After camp dinner we stopped at the Lake McDonald Lodge for a slideshow talk about the power of water (appropriate). The lodge itself looks like a lovely place to stay, its also a great place to visit for ranger talks, last minute purchases at the store, or a longer pause at the HUGE fireplace or lakeside back porch lined with rocking chairs.The interior is a marvel of raw wood, more trees than beams since all the bark is still in tact. Huge animal heads, stuffed and mounted above you are everywhere, it's a little much, but you certainly get that 1920s lodge feel.

Iceberg Lake

At Iceberg Lake

The Finale

On our final day, we hiked up the very popular Hidden Lake Trail. This is one of those views you see printed on postcards, fridge magnets, calendars, etc. It's a highly accessible trail out the back of the Logan Pass Visitor's Center, a fairly easy boardwalk-step trail to a viewpoint. But go a little farther, passing where the crowds stop and off the boardwalk, you'll find more trails to higher, farther-flung scrambles, or lower, to the shores of Hidden Lake. We had lunch at the lake and with the help of a visitor's binoculars, spotted 2 more mountain goats perched up high on Bearhat mountain. Just as we were leaving, Chris spotted a mother goat and her baby galloping towards us on the open landscape, what a treat! We hiked out to the cars for the last time, catching a plane home to Boston that afternoon. Even a month later, I still think about the animals we saw, the views I enjoyed in the excellent company of friends, and I smile with a longing to go back, and see more… there is so much more to see!
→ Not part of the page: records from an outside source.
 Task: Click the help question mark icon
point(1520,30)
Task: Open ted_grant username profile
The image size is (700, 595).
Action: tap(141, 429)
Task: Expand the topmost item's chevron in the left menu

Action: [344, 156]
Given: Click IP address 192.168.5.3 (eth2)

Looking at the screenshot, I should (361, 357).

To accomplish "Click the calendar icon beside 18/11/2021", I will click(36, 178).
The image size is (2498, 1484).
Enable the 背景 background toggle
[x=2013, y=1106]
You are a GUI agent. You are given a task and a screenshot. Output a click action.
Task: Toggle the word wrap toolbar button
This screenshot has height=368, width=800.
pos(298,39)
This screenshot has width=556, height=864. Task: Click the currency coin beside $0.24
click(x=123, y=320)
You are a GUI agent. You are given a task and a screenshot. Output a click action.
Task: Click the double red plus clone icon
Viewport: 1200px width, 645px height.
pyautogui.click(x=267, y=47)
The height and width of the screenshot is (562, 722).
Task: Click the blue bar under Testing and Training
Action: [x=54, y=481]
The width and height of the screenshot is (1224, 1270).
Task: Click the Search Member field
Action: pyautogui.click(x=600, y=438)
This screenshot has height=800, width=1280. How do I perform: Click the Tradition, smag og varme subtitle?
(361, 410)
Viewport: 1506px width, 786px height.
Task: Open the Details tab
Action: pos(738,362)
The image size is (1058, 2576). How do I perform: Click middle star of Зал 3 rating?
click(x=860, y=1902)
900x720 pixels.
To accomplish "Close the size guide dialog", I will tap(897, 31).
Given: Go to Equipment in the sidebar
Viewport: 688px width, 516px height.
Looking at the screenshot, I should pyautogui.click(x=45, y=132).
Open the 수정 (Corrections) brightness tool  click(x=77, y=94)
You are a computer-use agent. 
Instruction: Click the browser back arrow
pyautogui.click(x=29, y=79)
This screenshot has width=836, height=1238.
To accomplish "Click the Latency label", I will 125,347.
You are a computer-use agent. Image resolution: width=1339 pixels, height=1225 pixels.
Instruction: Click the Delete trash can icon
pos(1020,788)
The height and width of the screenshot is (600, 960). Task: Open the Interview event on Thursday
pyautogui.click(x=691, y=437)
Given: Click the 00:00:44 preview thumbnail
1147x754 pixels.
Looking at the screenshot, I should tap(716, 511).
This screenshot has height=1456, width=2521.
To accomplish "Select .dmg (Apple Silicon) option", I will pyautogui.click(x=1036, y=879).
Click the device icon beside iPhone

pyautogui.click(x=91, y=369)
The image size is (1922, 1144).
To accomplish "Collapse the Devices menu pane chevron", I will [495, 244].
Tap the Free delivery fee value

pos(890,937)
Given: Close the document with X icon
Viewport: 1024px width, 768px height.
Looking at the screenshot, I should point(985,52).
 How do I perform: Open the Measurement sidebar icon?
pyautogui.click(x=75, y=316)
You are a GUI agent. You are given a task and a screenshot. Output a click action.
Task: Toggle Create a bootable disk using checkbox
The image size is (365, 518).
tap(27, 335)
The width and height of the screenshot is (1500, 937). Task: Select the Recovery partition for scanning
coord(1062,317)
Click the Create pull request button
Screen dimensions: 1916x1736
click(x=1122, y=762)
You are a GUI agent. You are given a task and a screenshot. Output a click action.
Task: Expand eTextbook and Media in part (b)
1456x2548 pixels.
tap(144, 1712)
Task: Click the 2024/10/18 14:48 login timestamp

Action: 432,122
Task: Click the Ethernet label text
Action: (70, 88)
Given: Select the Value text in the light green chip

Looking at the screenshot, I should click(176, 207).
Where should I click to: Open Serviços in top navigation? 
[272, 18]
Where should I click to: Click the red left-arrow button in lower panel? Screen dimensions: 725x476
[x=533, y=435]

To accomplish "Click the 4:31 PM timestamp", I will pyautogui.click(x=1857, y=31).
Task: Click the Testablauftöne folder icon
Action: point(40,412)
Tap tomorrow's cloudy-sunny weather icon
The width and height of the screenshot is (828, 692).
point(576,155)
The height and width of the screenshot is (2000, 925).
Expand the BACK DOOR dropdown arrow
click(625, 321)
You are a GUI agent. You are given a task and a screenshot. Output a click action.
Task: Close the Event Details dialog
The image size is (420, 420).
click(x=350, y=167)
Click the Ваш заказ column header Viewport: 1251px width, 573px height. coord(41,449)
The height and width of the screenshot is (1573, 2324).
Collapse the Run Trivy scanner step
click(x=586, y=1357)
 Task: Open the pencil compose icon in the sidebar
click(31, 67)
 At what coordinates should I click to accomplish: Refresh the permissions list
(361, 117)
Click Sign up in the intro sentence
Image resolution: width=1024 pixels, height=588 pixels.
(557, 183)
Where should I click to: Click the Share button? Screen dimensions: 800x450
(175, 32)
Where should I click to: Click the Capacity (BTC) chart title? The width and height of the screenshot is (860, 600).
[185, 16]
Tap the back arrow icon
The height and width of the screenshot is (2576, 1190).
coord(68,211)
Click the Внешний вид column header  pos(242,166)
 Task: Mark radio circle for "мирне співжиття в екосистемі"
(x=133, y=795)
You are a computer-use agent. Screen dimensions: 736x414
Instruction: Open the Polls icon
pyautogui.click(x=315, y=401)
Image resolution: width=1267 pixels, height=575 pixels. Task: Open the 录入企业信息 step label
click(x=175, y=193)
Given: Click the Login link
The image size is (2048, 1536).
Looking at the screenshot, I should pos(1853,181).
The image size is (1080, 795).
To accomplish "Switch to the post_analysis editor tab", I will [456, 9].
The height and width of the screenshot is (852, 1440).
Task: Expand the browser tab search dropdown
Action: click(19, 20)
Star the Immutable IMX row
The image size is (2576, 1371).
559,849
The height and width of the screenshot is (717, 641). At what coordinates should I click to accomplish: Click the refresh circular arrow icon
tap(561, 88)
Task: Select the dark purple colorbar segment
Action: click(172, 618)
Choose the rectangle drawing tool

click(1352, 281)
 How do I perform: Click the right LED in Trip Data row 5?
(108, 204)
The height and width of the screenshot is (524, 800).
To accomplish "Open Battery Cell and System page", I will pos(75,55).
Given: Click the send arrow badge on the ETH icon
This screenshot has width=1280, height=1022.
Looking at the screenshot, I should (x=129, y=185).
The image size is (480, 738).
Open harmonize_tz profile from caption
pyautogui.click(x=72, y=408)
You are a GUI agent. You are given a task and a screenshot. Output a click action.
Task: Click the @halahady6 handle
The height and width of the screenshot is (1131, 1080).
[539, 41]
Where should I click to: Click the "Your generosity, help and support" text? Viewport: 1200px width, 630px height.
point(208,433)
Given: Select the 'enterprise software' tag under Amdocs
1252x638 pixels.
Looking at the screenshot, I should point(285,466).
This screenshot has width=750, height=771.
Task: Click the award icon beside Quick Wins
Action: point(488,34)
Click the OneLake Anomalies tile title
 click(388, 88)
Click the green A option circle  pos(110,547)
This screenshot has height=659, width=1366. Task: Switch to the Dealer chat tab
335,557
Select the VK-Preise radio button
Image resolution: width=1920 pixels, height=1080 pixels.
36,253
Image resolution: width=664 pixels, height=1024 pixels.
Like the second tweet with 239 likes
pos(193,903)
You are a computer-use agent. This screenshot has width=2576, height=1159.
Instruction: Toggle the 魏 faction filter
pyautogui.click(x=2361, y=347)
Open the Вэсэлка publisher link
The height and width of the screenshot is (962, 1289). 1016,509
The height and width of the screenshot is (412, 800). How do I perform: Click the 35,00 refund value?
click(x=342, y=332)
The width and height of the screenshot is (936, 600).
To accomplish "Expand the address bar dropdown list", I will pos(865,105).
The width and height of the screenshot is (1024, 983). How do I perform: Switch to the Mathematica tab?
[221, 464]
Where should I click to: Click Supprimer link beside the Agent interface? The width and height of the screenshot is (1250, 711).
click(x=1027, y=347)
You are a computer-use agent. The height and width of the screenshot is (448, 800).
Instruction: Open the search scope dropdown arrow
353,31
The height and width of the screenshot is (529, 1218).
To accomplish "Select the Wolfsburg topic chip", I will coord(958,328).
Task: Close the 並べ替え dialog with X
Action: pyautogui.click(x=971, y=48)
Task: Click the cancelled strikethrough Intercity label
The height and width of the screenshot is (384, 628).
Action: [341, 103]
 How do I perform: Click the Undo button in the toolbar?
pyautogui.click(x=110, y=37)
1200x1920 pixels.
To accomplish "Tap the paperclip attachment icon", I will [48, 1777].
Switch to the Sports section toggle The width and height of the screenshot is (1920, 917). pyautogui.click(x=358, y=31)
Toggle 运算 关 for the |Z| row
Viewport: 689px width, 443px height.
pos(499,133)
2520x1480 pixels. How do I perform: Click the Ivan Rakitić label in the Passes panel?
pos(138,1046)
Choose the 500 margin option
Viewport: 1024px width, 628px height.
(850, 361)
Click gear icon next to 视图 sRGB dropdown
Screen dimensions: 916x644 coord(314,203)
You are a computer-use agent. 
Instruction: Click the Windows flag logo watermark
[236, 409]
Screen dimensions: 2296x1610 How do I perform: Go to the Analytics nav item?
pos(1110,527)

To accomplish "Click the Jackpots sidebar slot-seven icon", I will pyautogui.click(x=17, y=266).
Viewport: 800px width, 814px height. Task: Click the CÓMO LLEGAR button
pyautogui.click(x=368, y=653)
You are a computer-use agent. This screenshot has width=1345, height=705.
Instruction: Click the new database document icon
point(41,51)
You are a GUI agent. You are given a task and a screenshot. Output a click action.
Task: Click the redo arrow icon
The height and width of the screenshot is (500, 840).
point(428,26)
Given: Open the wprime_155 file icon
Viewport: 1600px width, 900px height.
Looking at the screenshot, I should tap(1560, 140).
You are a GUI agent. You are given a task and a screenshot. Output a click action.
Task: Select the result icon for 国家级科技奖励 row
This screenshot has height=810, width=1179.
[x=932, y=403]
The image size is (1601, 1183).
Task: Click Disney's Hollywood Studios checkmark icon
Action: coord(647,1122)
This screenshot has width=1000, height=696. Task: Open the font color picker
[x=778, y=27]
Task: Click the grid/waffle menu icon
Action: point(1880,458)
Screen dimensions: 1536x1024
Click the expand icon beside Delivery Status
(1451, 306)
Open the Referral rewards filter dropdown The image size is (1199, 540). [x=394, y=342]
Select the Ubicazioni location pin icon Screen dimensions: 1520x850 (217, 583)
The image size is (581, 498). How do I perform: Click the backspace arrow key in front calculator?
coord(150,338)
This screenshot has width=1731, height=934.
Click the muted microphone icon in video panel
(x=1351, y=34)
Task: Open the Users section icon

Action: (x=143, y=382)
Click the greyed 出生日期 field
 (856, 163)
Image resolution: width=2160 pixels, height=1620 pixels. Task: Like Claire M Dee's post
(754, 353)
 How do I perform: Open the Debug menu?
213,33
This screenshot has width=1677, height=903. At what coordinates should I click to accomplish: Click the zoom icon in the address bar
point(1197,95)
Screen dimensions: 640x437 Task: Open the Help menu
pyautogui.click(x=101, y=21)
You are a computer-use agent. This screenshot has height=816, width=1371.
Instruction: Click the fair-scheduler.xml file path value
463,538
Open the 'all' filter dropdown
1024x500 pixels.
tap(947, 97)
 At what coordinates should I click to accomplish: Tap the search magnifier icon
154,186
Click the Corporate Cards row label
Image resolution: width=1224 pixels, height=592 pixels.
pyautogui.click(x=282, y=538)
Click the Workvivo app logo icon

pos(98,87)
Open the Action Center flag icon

Glacier National Park is an epic place, truly a gem of the US National Park System. And another whole section of the park went unexplored by us: Waterton Lakes NP in Canada. Both parks make up the Waterton-Glacier International Peace Park World Heritage Site, where two nations have come together to protect this beauty of a landscape. While I can't speak for the backpacking experience (yet), the day hike experience was one of the best I've ever experienced in the US… and backpacking could only get wilder, more secluded, with views that photos won't do justice.